• [TASK TO CARRY OUT]: Every single entry needs to appear again exactly as given.

===== THE DATA

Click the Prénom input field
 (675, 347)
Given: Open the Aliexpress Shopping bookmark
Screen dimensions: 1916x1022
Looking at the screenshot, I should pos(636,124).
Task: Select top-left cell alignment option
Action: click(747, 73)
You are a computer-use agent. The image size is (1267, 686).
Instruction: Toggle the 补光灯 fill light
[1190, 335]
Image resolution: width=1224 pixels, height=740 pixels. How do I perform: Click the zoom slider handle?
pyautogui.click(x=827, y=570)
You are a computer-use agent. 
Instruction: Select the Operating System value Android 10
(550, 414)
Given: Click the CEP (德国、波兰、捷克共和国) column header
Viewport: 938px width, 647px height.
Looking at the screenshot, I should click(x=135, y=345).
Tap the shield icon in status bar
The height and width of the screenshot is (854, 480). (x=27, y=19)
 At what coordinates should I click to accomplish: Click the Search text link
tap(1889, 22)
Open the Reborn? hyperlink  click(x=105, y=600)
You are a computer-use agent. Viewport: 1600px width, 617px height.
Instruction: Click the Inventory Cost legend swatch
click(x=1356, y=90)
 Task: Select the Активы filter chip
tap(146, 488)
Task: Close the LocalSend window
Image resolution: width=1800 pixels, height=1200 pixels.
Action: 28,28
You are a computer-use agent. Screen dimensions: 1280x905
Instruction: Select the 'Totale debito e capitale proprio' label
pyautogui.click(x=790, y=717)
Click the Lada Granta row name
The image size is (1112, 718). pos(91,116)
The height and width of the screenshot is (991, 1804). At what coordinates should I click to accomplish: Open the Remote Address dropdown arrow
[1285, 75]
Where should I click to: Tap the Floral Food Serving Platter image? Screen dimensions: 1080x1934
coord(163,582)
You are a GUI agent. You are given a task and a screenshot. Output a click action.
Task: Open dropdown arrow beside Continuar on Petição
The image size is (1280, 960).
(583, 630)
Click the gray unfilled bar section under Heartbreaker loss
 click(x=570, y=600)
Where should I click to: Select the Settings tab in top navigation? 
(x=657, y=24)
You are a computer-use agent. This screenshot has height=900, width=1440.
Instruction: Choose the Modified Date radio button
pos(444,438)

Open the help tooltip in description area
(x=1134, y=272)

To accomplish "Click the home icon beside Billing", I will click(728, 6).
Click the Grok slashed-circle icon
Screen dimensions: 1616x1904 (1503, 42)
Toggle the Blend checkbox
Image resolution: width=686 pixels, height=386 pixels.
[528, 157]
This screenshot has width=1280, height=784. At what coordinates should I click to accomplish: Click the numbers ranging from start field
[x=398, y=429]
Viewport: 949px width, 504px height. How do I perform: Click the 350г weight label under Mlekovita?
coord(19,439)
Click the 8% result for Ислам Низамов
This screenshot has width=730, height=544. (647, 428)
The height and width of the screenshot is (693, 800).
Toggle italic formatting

==========

• [OUTPUT]:
Click the Prénom input field
 (675, 347)
Given: Open the Aliexpress Shopping bookmark
Screen dimensions: 1916x1022
Looking at the screenshot, I should pos(636,124).
Task: Select top-left cell alignment option
Action: click(747, 73)
You are a computer-use agent. The image size is (1267, 686).
Instruction: Toggle the 补光灯 fill light
[1190, 335]
Image resolution: width=1224 pixels, height=740 pixels. How do I perform: Click the zoom slider handle?
pyautogui.click(x=827, y=570)
You are a computer-use agent. 
Instruction: Select the Operating System value Android 10
(550, 414)
Given: Click the CEP (德国、波兰、捷克共和国) column header
Viewport: 938px width, 647px height.
Looking at the screenshot, I should click(x=135, y=345).
Tap the shield icon in status bar
The height and width of the screenshot is (854, 480). (x=27, y=19)
 At what coordinates should I click to accomplish: Click the Search text link
tap(1889, 22)
Open the Reborn? hyperlink  click(x=105, y=600)
You are a computer-use agent. Viewport: 1600px width, 617px height.
Instruction: Click the Inventory Cost legend swatch
click(x=1356, y=90)
 Task: Select the Активы filter chip
tap(146, 488)
Task: Close the LocalSend window
Image resolution: width=1800 pixels, height=1200 pixels.
Action: 28,28
You are a computer-use agent. Screen dimensions: 1280x905
Instruction: Select the 'Totale debito e capitale proprio' label
pyautogui.click(x=790, y=717)
Click the Lada Granta row name
The image size is (1112, 718). pos(91,116)
The height and width of the screenshot is (991, 1804). At what coordinates should I click to accomplish: Open the Remote Address dropdown arrow
[1285, 75]
Where should I click to: Tap the Floral Food Serving Platter image? Screen dimensions: 1080x1934
coord(163,582)
You are a GUI agent. You are given a task and a screenshot. Output a click action.
Task: Open dropdown arrow beside Continuar on Petição
The image size is (1280, 960).
(583, 630)
Click the gray unfilled bar section under Heartbreaker loss
 click(x=570, y=600)
Where should I click to: Select the Settings tab in top navigation? 
(x=657, y=24)
You are a computer-use agent. This screenshot has height=900, width=1440.
Instruction: Choose the Modified Date radio button
pos(444,438)

Open the help tooltip in description area
(x=1134, y=272)

To accomplish "Click the home icon beside Billing", I will click(728, 6).
Click the Grok slashed-circle icon
Screen dimensions: 1616x1904 (1503, 42)
Toggle the Blend checkbox
Image resolution: width=686 pixels, height=386 pixels.
[528, 157]
This screenshot has width=1280, height=784. At what coordinates should I click to accomplish: Click the numbers ranging from start field
[x=398, y=429]
Viewport: 949px width, 504px height. How do I perform: Click the 350г weight label under Mlekovita?
coord(19,439)
Click the 8% result for Ислам Низамов
This screenshot has width=730, height=544. (647, 428)
The height and width of the screenshot is (693, 800).
Toggle italic formatting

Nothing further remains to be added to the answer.